Silicon Motion, Inc. is the first storage company to talk about native PCIe 4.0 SSD controllers. At Computex we spotted a roadmap with the SM2264, the successor to the upcoming SM2262 set for a late 2017 release. The SM2264 is the first NVMe storage controller designed for PCIe 4.0. It should work well in both add-in card and M.2 form factors using a x4 configuration. It’s difficult to imagine the speeds we may see from such a device, but it should have a theoretical bandwidth of 64Gbps from it’s four lanes.
Silicon Motion, Inc. works closely with Intel and was chosen to power the latest SATA and NVMe M.2 NAND SSDs for the company on the consumer side. With that in mind, we’d call SMI a reliable source for the information on when Intel will want PCI Express 4.0 devices, barring any delays. Given the recent competition from AMD, we could see Intel reeling in the roadmap even closer. It does seem that Intel put a little pep in their step lately with aggressive core counts and pricing for upcoming products. AMD has already said it will target 2020 for PCIe 4.0.
At Computex 2017, Intel mentioned 8th Gen Core processors more than once. The company also gave us a vague reference to the performance by stating 8th Generation will feature a 30% performance improvement over existing products shipping today.The point is that Intel, the company famous for not commenting on future products, is commenting on future products.
This follows Intel’s announcement to put Thunderbolt 3 on the CPU die. Currently the Alpine Ridge Thunderbolt 3 bridge chip consumes four lanes of PCI Express 3.0 to deliver 32Gbps of data transfer throughput (40Gbps total only with video from a separate source). On consumer motherboards with only 16 PCIe lanes from the CPU, Thunderbolt 3 is a taxing add-on. Moving to PCIe 4.0 will effectively double the bandwidth.
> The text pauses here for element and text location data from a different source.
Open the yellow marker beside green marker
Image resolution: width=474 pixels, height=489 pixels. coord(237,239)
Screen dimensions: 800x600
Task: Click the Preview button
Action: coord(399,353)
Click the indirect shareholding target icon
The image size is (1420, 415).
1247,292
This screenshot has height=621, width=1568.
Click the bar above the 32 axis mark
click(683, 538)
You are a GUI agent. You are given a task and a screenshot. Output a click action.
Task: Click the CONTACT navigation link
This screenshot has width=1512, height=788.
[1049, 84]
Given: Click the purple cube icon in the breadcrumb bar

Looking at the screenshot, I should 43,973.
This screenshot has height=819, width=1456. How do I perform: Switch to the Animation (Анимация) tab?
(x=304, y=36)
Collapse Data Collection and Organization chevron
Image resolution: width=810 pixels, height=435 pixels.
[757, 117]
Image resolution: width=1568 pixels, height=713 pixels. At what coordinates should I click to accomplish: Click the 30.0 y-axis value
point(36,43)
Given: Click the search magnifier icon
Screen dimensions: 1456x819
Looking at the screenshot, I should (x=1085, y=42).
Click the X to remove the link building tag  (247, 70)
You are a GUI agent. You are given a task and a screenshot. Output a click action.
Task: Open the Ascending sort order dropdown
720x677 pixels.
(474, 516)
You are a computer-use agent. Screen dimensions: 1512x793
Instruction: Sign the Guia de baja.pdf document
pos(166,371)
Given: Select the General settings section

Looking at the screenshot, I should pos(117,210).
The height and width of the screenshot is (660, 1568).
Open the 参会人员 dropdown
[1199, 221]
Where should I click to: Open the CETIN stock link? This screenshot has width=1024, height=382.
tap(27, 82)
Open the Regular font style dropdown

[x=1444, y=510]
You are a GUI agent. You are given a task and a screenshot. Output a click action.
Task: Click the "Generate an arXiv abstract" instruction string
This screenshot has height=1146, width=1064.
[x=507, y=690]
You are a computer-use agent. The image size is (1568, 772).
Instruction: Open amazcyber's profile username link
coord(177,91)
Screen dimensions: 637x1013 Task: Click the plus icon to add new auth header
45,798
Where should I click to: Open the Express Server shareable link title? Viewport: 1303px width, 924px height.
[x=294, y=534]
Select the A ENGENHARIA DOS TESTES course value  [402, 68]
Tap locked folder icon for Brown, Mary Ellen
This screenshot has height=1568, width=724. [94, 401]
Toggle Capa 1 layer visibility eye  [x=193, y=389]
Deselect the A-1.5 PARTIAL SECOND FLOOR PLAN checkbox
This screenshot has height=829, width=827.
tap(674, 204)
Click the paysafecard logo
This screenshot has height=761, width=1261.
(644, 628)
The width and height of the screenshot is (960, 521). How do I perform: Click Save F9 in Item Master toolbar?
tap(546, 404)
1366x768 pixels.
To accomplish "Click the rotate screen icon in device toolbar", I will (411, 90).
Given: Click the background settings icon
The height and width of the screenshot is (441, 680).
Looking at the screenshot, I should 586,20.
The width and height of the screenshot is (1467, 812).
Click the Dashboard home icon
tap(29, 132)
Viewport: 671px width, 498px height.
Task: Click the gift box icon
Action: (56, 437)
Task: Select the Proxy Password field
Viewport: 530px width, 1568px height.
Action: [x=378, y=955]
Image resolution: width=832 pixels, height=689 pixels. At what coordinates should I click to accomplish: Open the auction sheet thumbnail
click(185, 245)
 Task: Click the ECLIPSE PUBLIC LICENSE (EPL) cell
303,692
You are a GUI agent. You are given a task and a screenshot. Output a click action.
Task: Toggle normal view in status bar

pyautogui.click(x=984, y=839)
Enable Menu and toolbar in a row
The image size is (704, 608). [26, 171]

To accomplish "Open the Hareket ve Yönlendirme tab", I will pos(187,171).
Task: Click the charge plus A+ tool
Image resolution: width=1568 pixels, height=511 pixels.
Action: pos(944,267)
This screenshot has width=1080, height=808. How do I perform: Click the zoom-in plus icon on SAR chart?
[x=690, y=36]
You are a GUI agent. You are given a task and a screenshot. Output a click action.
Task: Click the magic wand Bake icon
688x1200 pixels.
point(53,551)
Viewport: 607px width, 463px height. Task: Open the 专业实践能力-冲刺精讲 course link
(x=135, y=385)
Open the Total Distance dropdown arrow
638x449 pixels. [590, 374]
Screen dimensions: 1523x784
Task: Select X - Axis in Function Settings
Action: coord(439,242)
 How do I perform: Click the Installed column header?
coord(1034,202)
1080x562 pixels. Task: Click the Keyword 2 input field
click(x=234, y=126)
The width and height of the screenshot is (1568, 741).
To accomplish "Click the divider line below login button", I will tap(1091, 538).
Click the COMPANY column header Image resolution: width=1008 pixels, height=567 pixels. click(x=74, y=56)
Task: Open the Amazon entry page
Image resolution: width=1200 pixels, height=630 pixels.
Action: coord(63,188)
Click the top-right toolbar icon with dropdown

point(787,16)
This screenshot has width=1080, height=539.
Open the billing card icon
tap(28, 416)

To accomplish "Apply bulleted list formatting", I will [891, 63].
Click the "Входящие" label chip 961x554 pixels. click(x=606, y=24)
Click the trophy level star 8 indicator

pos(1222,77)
It should also double the bandwidth to the PCH to allow more high-speed devices to hang from the chip without limiting performance.
The improvements should come just in time for Optane Memory in DIMM form factor and first generation Optane SSDs to receive a price drop. The leap in performance coming in late 2018 should be incredible--quite possibly one of the largest PC ecosystem improvements in modern history.